* Exercise brief
Restate all of the entries exactly, each line as it stands.

++++ Supplied data ++++

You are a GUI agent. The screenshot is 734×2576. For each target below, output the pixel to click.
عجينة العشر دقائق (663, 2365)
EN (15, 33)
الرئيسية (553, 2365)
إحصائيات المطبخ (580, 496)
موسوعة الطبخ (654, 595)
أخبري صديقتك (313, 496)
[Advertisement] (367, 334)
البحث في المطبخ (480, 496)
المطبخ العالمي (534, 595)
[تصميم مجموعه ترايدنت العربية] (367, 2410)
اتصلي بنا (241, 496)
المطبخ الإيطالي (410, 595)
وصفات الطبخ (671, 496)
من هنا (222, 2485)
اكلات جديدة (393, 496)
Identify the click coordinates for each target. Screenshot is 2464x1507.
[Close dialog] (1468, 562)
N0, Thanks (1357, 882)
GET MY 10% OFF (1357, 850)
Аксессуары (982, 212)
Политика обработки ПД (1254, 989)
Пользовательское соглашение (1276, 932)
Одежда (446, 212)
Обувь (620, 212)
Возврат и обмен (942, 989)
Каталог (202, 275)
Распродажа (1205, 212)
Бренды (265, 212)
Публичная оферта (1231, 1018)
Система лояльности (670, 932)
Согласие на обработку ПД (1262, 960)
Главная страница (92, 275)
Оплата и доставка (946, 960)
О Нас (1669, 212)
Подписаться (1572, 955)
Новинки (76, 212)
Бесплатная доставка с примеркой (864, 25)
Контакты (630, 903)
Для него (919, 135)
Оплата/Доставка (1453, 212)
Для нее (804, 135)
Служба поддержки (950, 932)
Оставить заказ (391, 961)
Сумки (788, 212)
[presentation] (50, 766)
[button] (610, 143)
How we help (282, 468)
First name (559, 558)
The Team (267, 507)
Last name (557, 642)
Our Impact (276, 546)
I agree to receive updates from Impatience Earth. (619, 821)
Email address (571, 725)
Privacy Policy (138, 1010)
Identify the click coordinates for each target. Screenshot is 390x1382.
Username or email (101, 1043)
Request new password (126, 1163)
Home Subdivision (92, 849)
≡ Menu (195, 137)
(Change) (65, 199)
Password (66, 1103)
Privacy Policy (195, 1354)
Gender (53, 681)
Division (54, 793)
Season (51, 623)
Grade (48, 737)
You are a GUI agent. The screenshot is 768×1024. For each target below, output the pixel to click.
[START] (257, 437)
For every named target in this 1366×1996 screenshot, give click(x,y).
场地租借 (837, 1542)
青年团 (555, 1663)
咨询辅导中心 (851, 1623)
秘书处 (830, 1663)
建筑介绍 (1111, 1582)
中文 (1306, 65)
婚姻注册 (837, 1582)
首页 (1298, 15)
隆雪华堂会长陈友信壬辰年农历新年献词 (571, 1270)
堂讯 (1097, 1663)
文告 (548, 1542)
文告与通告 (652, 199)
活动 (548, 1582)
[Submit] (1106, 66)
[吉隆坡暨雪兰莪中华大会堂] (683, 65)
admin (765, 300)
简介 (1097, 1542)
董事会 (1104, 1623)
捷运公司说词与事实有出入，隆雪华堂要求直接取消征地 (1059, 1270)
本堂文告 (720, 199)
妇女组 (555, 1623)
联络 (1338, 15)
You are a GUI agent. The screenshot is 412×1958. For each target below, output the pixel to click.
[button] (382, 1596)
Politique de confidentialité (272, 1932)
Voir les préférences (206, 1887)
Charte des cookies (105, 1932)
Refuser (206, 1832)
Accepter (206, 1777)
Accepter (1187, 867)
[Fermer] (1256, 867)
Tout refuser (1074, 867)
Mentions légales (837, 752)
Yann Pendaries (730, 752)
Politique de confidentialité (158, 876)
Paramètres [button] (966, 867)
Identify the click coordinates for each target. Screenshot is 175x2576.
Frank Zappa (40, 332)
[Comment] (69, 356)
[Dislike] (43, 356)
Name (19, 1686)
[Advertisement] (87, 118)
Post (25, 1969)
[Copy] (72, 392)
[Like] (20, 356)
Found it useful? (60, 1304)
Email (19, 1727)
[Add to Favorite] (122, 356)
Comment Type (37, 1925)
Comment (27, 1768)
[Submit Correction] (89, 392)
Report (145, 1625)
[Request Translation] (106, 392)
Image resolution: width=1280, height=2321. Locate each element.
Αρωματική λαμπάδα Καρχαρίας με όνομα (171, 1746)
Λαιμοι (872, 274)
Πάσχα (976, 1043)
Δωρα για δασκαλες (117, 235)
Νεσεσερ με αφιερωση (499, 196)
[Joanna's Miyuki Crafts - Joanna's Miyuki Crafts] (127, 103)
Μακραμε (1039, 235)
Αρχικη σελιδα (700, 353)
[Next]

++++

* Solution for this exercise
You are a GUI agent. The screenshot is 734×2576. For each target below, output the pixel to click.
عجينة العشر دقائق (663, 2365)
EN (15, 33)
الرئيسية (553, 2365)
إحصائيات المطبخ (580, 496)
موسوعة الطبخ (654, 595)
أخبري صديقتك (313, 496)
[Advertisement] (367, 334)
البحث في المطبخ (480, 496)
المطبخ العالمي (534, 595)
[تصميم مجموعه ترايدنت العربية] (367, 2410)
اتصلي بنا (241, 496)
المطبخ الإيطالي (410, 595)
وصفات الطبخ (671, 496)
من هنا (222, 2485)
اكلات جديدة (393, 496)
Identify the click coordinates for each target. Screenshot is 2464x1507.
[Close dialog] (1468, 562)
N0, Thanks (1357, 882)
GET MY 10% OFF (1357, 850)
Аксессуары (982, 212)
Политика обработки ПД (1254, 989)
Пользовательское соглашение (1276, 932)
Одежда (446, 212)
Обувь (620, 212)
Возврат и обмен (942, 989)
Каталог (202, 275)
Распродажа (1205, 212)
Бренды (265, 212)
Публичная оферта (1231, 1018)
Система лояльности (670, 932)
Согласие на обработку ПД (1262, 960)
Главная страница (92, 275)
Оплата и доставка (946, 960)
О Нас (1669, 212)
Подписаться (1572, 955)
Новинки (76, 212)
Бесплатная доставка с примеркой (864, 25)
Контакты (630, 903)
Для него (919, 135)
Оплата/Доставка (1453, 212)
Для нее (804, 135)
Служба поддержки (950, 932)
Оставить заказ (391, 961)
Сумки (788, 212)
[presentation] (50, 766)
[button] (610, 143)
How we help (282, 468)
First name (559, 558)
The Team (267, 507)
Last name (557, 642)
Our Impact (276, 546)
I agree to receive updates from Impatience Earth. (619, 821)
Email address (571, 725)
Privacy Policy (138, 1010)
Identify the click coordinates for each target. Screenshot is 390x1382.
Username or email (101, 1043)
Request new password (126, 1163)
Home Subdivision (92, 849)
≡ Menu (195, 137)
(Change) (65, 199)
Password (66, 1103)
Privacy Policy (195, 1354)
Gender (53, 681)
Division (54, 793)
Season (51, 623)
Grade (48, 737)
You are a GUI agent. The screenshot is 768×1024. For each target below, output the pixel to click.
[START] (257, 437)
For every named target in this 1366×1996 screenshot, give click(x,y).
场地租借 (837, 1542)
青年团 (555, 1663)
咨询辅导中心 (851, 1623)
秘书处 (830, 1663)
建筑介绍 (1111, 1582)
中文 (1306, 65)
婚姻注册 (837, 1582)
首页 (1298, 15)
隆雪华堂会长陈友信壬辰年农历新年献词 (571, 1270)
堂讯 (1097, 1663)
文告 (548, 1542)
文告与通告 (652, 199)
活动 (548, 1582)
[Submit] (1106, 66)
[吉隆坡暨雪兰莪中华大会堂] (683, 65)
admin (765, 300)
简介 (1097, 1542)
董事会 (1104, 1623)
捷运公司说词与事实有出入，隆雪华堂要求直接取消征地 (1059, 1270)
本堂文告 (720, 199)
妇女组 (555, 1623)
联络 (1338, 15)
You are a GUI agent. The screenshot is 412×1958. For each target below, output the pixel to click.
[button] (382, 1596)
Politique de confidentialité (272, 1932)
Voir les préférences (206, 1887)
Charte des cookies (105, 1932)
Refuser (206, 1832)
Accepter (206, 1777)
Accepter (1187, 867)
[Fermer] (1256, 867)
Tout refuser (1074, 867)
Mentions légales (837, 752)
Yann Pendaries (730, 752)
Politique de confidentialité (158, 876)
Paramètres [button] (966, 867)
Identify the click coordinates for each target. Screenshot is 175x2576.
Frank Zappa (40, 332)
[Comment] (69, 356)
[Dislike] (43, 356)
Name (19, 1686)
[Advertisement] (87, 118)
Post (25, 1969)
[Copy] (72, 392)
[Like] (20, 356)
Found it useful? (60, 1304)
Email (19, 1727)
[Add to Favorite] (122, 356)
Comment Type (37, 1925)
Comment (27, 1768)
[Submit Correction] (89, 392)
Report (145, 1625)
[Request Translation] (106, 392)
Image resolution: width=1280, height=2321. Locate each element.
Αρωματική λαμπάδα Καρχαρίας με όνομα (171, 1746)
Λαιμοι (872, 274)
Πάσχα (976, 1043)
Δωρα για δασκαλες (117, 235)
Νεσεσερ με αφιερωση (499, 196)
[Joanna's Miyuki Crafts - Joanna's Miyuki Crafts] (127, 103)
Μακραμε (1039, 235)
Αρχικη σελιδα (700, 353)
[Next]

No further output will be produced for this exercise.